▶ [TASK PROMPT]:
Tally the lines in the records below that contain the string "link". Reply with only the number.

▶ [MATERIAL FOR THIS EXERCISE]:
========================================

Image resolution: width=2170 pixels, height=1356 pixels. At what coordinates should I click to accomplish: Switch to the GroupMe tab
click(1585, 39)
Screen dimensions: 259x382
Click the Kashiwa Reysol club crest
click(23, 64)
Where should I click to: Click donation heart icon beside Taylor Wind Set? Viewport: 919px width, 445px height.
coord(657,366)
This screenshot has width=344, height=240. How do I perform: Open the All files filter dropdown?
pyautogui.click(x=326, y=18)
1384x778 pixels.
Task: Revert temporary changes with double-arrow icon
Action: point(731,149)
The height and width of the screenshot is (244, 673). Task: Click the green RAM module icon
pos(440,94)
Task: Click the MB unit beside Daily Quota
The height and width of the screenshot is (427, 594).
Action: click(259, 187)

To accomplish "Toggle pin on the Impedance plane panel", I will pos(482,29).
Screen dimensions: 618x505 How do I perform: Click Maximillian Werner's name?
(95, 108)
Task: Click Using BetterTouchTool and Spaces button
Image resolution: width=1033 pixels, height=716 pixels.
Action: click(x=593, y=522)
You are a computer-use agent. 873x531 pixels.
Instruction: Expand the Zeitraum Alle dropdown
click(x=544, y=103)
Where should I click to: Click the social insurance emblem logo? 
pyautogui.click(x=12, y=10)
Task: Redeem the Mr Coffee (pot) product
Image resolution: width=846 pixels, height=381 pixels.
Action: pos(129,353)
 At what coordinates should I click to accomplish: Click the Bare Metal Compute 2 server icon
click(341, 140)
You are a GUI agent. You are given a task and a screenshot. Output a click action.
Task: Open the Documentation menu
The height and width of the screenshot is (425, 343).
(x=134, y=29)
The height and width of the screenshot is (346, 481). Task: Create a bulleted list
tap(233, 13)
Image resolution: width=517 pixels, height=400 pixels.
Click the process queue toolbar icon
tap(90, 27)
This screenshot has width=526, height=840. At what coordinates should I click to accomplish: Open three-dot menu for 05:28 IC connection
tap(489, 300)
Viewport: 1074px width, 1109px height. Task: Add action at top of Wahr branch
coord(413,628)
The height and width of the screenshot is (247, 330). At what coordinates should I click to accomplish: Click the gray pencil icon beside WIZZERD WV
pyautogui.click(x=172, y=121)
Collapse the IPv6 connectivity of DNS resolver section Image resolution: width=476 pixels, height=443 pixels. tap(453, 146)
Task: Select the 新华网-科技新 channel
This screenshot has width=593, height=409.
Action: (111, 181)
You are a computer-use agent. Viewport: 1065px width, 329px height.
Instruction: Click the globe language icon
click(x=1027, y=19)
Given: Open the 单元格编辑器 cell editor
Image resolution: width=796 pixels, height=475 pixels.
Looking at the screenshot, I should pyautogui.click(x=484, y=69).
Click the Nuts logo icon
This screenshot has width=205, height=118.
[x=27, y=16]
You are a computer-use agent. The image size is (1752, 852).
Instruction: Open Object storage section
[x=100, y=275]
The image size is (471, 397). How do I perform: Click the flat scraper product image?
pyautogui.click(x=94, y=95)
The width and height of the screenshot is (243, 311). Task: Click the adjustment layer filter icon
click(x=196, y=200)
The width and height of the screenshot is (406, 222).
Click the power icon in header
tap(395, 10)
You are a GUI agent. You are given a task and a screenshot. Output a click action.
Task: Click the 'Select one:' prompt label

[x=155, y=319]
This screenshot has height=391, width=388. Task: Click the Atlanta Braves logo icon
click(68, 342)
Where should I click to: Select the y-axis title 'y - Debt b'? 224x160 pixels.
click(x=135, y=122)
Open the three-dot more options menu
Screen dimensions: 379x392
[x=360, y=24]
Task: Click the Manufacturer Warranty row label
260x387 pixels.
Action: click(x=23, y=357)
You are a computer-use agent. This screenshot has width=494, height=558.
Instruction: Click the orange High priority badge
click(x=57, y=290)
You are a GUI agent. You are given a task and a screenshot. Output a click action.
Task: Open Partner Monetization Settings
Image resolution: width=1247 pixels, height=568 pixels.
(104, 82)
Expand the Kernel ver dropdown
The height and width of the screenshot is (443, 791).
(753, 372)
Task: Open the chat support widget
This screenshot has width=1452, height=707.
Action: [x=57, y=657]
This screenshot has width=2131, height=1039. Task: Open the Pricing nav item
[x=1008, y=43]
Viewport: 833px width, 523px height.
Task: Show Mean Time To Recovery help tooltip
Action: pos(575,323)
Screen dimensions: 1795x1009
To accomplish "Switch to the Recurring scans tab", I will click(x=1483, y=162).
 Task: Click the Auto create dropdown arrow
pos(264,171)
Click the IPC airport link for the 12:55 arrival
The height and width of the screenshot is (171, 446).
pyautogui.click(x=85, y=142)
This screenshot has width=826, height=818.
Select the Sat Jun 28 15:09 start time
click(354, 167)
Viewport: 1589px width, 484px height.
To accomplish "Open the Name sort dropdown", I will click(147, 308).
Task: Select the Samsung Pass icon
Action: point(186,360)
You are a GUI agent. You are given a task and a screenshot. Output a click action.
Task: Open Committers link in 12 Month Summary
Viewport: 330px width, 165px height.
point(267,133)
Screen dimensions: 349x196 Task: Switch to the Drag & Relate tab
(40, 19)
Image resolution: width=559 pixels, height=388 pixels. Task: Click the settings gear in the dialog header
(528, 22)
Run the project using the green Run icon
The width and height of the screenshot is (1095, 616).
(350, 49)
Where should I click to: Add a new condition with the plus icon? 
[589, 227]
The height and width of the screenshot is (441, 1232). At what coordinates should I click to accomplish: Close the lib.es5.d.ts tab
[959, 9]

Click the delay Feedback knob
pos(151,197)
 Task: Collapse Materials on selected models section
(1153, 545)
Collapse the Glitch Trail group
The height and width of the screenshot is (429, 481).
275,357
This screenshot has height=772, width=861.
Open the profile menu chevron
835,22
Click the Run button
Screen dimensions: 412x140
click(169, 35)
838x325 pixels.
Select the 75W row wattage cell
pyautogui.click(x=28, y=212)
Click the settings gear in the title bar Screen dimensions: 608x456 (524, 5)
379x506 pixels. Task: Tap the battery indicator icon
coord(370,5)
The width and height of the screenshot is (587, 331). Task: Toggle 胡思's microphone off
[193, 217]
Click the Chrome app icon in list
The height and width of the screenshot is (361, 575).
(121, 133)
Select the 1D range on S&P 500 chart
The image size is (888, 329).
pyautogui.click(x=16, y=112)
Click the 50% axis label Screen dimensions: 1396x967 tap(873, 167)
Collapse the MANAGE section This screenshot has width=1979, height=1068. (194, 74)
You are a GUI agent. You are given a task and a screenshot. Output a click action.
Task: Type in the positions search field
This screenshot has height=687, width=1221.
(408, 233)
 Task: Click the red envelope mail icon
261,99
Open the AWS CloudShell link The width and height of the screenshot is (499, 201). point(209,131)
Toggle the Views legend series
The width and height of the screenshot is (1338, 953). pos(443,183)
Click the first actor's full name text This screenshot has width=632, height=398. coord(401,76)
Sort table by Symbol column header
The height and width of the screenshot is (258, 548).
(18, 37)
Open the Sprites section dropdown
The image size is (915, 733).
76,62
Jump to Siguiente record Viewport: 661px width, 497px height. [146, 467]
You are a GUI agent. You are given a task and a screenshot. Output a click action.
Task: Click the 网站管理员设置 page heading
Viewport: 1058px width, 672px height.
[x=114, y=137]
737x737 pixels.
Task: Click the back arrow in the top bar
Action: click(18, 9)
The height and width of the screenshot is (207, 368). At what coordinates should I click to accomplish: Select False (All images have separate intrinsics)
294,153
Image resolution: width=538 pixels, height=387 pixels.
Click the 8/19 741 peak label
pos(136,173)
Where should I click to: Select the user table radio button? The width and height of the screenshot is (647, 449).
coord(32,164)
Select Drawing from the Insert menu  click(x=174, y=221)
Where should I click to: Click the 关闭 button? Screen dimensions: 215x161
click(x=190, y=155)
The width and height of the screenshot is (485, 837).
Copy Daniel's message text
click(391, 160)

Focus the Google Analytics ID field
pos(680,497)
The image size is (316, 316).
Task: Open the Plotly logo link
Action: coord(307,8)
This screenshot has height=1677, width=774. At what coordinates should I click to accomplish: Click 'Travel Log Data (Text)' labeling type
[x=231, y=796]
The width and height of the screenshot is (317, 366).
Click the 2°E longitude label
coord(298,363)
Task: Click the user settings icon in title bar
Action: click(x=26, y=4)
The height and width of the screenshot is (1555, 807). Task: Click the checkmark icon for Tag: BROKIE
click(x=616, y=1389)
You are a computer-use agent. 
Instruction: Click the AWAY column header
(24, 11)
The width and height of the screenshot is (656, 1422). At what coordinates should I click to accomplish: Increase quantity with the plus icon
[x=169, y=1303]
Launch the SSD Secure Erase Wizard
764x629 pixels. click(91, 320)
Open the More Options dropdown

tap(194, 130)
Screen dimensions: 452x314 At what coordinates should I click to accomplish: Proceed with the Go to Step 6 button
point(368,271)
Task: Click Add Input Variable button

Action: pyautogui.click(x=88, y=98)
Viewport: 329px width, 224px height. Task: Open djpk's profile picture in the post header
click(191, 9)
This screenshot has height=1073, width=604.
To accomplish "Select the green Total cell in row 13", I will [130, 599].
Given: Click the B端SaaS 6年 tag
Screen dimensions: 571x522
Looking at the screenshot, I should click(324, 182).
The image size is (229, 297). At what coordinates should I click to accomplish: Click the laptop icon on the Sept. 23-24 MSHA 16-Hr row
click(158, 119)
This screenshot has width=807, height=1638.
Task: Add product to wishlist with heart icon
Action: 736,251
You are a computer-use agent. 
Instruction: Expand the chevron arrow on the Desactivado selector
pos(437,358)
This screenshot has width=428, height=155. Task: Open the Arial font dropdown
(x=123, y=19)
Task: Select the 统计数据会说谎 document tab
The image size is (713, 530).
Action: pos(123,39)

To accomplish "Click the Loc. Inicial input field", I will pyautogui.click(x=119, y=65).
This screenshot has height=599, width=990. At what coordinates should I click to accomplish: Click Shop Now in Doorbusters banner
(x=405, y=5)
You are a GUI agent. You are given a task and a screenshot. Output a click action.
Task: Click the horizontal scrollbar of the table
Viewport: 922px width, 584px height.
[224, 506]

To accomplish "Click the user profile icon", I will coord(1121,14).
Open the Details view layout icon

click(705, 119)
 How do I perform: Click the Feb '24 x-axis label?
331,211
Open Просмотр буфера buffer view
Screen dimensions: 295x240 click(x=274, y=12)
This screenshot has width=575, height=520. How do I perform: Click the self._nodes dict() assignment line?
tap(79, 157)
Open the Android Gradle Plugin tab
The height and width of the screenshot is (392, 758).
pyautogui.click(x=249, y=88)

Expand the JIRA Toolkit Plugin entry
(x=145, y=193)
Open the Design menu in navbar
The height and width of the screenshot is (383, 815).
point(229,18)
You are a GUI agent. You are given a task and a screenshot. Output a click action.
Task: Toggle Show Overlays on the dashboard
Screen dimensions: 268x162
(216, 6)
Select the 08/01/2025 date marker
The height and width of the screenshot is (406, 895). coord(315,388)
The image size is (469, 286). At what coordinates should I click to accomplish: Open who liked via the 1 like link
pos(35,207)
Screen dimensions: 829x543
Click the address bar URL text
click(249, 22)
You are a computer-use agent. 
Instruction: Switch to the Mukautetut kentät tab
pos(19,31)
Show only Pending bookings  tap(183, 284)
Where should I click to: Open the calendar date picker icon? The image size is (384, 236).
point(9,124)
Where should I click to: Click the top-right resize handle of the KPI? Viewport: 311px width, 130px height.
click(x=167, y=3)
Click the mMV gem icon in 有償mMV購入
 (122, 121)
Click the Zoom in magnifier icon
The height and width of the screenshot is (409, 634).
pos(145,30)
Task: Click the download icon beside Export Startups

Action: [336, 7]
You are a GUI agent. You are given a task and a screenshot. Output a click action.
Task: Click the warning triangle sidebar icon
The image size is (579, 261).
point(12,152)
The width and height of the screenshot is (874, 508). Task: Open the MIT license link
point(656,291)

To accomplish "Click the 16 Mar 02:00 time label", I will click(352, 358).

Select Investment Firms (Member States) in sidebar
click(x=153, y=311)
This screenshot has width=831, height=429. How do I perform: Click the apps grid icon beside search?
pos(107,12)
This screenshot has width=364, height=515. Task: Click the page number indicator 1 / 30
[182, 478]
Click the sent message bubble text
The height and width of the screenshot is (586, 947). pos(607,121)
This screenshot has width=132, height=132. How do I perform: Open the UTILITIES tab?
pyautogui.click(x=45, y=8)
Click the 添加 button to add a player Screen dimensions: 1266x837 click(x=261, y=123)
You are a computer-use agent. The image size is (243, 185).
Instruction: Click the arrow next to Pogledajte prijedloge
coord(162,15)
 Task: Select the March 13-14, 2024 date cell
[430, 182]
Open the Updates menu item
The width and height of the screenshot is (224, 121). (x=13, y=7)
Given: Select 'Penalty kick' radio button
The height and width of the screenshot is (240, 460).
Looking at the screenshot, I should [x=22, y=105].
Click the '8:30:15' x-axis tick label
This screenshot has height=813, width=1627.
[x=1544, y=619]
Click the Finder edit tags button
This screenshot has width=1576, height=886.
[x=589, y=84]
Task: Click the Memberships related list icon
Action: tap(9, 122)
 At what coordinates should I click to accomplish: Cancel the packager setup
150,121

========================================

▶ [EXERCISE RESPONSE]:
6